If the FOMC were to end today’s discussion convinced that on balance it would be a mistake to raise interest rates right now, the right communique would be: “While we entered this meeting believing that raising interest rates was appropriate, we find–to our surprise–that today’s discussion has changed our minds.”
If–as is more likely than not–they will in the future wish that they had backed off their policy and surprised markets with lower interest rates, better to have the smaller surprise sooner than the bigger surprise later.
Larry continues:
But was it right to move at this juncture? This requires weighing relative risks. A decision to keep rates at zero would have…risk[ed] an overheating economy and an acceleration of inflation, possibly necessitating a sharp and destabilizing hike in rates later… encourag[ed] financial instability, particularly if there became a perception that the Fed would never raise rates… [left] the Fed with less room to lower rates in response to problems than it would have if it increased rates.
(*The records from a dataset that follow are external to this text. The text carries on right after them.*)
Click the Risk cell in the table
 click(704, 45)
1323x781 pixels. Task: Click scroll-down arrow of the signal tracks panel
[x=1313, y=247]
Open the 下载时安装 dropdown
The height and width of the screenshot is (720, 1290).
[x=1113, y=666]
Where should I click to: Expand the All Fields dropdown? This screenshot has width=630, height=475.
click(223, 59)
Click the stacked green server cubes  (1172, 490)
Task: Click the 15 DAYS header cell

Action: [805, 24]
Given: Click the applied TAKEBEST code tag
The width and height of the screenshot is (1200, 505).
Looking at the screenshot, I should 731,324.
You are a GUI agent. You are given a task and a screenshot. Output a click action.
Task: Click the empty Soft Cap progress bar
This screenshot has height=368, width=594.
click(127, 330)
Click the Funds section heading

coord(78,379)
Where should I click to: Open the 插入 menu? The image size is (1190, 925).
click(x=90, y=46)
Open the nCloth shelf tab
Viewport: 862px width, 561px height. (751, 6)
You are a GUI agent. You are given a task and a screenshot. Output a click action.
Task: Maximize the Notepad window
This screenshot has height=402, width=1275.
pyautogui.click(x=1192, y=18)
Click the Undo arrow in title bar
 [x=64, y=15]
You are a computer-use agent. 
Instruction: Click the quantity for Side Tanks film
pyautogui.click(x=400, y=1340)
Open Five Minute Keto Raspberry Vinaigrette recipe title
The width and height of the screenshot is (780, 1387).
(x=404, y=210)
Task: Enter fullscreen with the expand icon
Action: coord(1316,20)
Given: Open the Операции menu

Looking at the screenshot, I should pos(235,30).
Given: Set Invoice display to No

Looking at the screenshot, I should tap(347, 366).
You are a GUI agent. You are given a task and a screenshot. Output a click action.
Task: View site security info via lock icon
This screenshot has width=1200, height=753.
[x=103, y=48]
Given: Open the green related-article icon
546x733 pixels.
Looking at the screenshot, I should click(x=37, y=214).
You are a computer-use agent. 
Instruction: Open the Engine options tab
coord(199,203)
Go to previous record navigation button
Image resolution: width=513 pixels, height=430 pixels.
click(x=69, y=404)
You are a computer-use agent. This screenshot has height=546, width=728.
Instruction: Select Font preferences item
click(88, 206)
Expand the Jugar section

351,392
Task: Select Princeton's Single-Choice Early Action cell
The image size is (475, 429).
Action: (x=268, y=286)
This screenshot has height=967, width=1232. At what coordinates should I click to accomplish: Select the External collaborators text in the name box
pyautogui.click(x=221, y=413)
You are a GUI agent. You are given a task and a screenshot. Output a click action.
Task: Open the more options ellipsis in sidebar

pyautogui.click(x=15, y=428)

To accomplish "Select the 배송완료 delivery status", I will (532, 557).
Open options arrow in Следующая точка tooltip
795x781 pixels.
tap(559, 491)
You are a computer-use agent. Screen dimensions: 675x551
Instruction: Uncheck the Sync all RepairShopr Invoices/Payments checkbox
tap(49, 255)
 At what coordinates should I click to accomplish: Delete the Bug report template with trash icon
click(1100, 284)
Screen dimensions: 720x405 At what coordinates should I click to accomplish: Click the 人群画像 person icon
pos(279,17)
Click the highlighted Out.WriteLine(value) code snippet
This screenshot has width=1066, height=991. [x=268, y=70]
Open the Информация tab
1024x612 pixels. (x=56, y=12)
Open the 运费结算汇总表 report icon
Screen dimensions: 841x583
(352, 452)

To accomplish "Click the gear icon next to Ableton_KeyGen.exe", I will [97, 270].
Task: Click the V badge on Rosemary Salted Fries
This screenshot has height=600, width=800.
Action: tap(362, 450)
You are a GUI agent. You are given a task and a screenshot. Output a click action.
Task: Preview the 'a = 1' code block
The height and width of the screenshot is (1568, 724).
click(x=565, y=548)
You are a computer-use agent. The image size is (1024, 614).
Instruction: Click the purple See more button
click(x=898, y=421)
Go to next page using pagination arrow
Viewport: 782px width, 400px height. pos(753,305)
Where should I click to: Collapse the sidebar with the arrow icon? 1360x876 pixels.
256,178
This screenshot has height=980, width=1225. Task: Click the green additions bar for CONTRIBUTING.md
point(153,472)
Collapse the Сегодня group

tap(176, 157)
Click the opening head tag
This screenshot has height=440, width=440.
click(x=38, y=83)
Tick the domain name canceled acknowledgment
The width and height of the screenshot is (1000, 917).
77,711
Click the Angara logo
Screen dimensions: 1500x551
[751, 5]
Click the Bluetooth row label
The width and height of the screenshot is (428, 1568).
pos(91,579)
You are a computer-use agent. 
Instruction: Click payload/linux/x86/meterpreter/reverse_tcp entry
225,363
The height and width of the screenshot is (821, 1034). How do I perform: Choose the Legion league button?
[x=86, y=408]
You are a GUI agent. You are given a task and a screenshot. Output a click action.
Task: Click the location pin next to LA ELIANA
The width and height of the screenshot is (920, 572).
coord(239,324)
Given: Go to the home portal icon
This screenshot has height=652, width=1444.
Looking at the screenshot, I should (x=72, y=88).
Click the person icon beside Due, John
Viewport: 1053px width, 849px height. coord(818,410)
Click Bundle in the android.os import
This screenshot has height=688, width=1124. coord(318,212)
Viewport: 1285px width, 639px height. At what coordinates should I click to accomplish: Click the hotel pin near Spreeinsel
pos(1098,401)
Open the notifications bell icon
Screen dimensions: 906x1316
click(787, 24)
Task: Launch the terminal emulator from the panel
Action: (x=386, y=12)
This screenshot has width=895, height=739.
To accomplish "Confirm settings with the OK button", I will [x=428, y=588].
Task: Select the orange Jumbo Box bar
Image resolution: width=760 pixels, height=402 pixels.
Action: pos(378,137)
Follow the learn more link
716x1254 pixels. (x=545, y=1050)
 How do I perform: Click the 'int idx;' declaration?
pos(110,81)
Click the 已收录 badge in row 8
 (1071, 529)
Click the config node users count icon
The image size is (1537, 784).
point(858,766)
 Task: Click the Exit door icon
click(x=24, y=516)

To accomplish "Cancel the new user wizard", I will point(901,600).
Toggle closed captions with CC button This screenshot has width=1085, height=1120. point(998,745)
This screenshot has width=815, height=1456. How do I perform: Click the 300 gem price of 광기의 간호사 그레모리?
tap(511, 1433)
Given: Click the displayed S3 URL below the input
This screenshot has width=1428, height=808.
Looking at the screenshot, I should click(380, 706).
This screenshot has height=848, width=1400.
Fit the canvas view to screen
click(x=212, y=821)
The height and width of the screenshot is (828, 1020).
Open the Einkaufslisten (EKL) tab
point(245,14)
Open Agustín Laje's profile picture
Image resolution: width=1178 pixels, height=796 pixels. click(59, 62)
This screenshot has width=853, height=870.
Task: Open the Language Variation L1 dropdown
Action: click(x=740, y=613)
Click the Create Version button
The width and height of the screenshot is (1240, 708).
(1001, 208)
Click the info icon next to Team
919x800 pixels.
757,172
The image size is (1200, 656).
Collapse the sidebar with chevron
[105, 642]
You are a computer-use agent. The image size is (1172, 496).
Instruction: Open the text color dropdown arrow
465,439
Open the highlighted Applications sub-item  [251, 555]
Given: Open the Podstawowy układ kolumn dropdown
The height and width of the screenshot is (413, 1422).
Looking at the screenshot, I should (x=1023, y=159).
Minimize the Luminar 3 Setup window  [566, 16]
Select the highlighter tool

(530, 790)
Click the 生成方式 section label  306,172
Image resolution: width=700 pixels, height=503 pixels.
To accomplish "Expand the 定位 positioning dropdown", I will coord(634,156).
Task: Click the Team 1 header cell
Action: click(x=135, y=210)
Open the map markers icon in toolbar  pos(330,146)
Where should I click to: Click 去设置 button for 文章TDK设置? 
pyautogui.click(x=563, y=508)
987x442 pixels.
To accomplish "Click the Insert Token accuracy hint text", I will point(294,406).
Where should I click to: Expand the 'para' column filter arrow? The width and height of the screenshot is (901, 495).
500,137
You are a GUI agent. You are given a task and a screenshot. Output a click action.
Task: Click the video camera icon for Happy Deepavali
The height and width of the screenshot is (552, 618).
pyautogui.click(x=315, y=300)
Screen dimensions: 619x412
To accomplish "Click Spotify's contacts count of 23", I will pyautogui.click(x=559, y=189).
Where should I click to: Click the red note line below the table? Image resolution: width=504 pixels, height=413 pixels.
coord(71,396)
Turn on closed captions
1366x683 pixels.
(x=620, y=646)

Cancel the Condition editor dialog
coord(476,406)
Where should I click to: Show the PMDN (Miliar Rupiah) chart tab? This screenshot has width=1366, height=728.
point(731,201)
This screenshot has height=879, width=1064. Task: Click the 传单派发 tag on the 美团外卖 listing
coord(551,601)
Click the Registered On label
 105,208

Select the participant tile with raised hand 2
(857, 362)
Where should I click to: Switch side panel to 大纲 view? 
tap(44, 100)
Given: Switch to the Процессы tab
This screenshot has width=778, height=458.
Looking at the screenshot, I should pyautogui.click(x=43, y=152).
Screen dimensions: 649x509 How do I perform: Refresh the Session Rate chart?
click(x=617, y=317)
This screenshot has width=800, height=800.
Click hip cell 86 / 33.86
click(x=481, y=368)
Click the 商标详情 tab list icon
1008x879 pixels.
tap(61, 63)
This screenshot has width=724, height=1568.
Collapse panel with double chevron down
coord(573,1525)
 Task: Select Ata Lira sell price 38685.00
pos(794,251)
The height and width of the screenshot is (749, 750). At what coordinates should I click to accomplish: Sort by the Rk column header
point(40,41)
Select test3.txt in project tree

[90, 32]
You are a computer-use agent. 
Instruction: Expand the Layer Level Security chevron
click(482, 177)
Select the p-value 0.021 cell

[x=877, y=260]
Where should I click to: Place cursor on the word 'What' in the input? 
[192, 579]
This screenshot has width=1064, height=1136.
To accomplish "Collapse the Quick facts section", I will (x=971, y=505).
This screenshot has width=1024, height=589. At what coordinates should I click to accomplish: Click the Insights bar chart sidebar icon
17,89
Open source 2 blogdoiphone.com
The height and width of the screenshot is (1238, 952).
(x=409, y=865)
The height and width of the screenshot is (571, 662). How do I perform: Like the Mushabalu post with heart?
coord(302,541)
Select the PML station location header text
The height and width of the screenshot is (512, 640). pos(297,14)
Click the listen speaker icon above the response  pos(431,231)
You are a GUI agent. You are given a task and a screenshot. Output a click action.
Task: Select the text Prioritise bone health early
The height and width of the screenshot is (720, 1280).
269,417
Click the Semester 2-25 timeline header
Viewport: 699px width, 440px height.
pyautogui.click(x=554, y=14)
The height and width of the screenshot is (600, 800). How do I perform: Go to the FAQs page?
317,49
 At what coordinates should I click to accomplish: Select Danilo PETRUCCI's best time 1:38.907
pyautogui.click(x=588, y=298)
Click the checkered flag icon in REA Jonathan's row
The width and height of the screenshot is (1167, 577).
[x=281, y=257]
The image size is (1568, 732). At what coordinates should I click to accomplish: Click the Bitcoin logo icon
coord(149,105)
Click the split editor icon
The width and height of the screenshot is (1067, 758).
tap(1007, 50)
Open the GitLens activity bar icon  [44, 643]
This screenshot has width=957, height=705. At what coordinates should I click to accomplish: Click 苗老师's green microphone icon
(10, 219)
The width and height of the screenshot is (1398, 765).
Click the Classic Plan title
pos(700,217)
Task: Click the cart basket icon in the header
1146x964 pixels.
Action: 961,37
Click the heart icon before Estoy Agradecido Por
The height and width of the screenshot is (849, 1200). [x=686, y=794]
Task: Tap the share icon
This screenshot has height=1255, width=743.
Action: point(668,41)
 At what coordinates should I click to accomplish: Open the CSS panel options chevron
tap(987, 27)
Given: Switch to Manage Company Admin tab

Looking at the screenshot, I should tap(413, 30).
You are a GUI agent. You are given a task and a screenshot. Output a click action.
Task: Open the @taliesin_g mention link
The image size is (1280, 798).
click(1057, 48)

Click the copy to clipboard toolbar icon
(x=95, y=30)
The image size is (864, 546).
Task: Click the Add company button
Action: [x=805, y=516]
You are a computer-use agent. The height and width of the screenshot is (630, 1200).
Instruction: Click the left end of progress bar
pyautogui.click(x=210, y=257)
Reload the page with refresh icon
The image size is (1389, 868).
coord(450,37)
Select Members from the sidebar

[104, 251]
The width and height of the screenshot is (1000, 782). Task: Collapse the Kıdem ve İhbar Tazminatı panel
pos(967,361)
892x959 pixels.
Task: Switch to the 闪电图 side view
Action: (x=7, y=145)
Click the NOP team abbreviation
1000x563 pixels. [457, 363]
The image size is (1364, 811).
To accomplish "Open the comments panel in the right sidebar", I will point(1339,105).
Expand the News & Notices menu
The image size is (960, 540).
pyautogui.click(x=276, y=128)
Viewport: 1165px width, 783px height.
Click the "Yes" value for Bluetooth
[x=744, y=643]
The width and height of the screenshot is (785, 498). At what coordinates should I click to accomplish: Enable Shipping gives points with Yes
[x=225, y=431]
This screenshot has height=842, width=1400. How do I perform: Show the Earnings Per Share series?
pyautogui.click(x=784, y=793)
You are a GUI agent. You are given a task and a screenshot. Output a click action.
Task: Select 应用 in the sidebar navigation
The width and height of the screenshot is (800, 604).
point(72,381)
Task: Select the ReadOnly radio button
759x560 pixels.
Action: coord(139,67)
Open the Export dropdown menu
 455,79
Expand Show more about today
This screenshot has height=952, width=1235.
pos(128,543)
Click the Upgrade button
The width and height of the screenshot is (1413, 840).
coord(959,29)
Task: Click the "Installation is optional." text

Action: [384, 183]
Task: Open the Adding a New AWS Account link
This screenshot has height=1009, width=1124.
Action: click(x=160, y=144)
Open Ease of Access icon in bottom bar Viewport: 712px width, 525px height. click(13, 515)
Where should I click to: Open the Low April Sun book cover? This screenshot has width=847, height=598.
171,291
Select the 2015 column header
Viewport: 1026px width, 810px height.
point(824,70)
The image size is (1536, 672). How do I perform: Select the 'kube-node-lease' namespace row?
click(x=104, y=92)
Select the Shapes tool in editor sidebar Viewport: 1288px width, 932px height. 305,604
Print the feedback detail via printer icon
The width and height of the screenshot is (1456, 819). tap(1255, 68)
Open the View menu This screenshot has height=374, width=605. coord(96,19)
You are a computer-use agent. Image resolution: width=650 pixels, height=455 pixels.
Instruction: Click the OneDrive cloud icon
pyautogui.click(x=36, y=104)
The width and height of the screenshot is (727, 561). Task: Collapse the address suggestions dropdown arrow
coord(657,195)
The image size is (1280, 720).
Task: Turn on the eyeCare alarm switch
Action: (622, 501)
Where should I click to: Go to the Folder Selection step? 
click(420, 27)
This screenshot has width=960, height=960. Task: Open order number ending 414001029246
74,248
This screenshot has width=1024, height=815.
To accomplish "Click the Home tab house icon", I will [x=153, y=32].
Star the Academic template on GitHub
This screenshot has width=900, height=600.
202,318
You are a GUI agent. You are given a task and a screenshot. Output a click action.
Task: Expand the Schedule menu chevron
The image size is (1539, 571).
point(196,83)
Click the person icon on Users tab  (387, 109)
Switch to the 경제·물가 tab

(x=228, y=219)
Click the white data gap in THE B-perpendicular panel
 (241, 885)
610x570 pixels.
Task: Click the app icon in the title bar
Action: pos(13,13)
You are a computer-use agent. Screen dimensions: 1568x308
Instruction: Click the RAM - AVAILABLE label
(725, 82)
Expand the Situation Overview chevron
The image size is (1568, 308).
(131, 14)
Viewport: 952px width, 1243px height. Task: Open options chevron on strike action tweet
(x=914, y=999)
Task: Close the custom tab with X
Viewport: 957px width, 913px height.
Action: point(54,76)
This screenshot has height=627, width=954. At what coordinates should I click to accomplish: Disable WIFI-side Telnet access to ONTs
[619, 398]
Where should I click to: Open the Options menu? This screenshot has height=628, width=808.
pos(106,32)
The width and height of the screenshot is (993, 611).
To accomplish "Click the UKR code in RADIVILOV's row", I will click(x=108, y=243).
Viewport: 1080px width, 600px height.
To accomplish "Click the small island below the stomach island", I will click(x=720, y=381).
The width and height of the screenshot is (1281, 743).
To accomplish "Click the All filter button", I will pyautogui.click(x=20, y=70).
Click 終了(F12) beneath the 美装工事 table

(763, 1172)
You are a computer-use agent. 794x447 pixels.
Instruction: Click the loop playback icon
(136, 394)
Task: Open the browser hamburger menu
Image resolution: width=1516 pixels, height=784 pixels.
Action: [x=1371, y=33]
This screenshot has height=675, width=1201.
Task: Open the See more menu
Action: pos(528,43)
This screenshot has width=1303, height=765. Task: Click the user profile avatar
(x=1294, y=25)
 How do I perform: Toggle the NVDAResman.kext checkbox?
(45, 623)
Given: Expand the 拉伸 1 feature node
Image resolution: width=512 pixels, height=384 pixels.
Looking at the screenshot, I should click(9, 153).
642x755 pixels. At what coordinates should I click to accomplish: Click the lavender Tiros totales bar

Finally, perhaps… economic actors take… zero rates as evidence that the Fed is worried and so they should be…. Some believe that… we no longer have a pathological economy and so no longer should have zero rates…. Perhaps there is a fear that when rates go up something catastrophic will happen and this source of uncertainty can only be removed by raising rates.
These arguments do not seem hugely compelling to me.
Indeed not.
Summers concludes:
An excessive delay in raising rates can be remedied eight weeks later at the next FOMC meeting by raising them then. On the other hand, if rates are raised and it proves to be a mistake… inflation expectations move down, financial turbulence… the economy… tips towards recession. Reversing the rate increase would be unlikely to eliminate these consequences. Moreover, reversing the direction of policy would hardly be helpful for central bank credibility…
And then comes a sentence I really do not understand:
Reasonable people can come to different judgements on all of this…
How can reasonable people come to different judgments? If the FOMC concludes that it is behind the curve on raising interest rates, it can immediately catch up. As Larry says: “An excessive delay in raising rates can be remedied eight weeks later…” If the FOMC concludes that it is ahead of the curve on raising interest rates, it cannot then recover by dropping them below zero. The asymmetry of the zero lower bound makes it unwise to start liftoff as long as there remains a material chance that the short-run neutral rate will again kiss zero in the near future. And there does remain such a material chance.
What is the reasonable person’s argument here?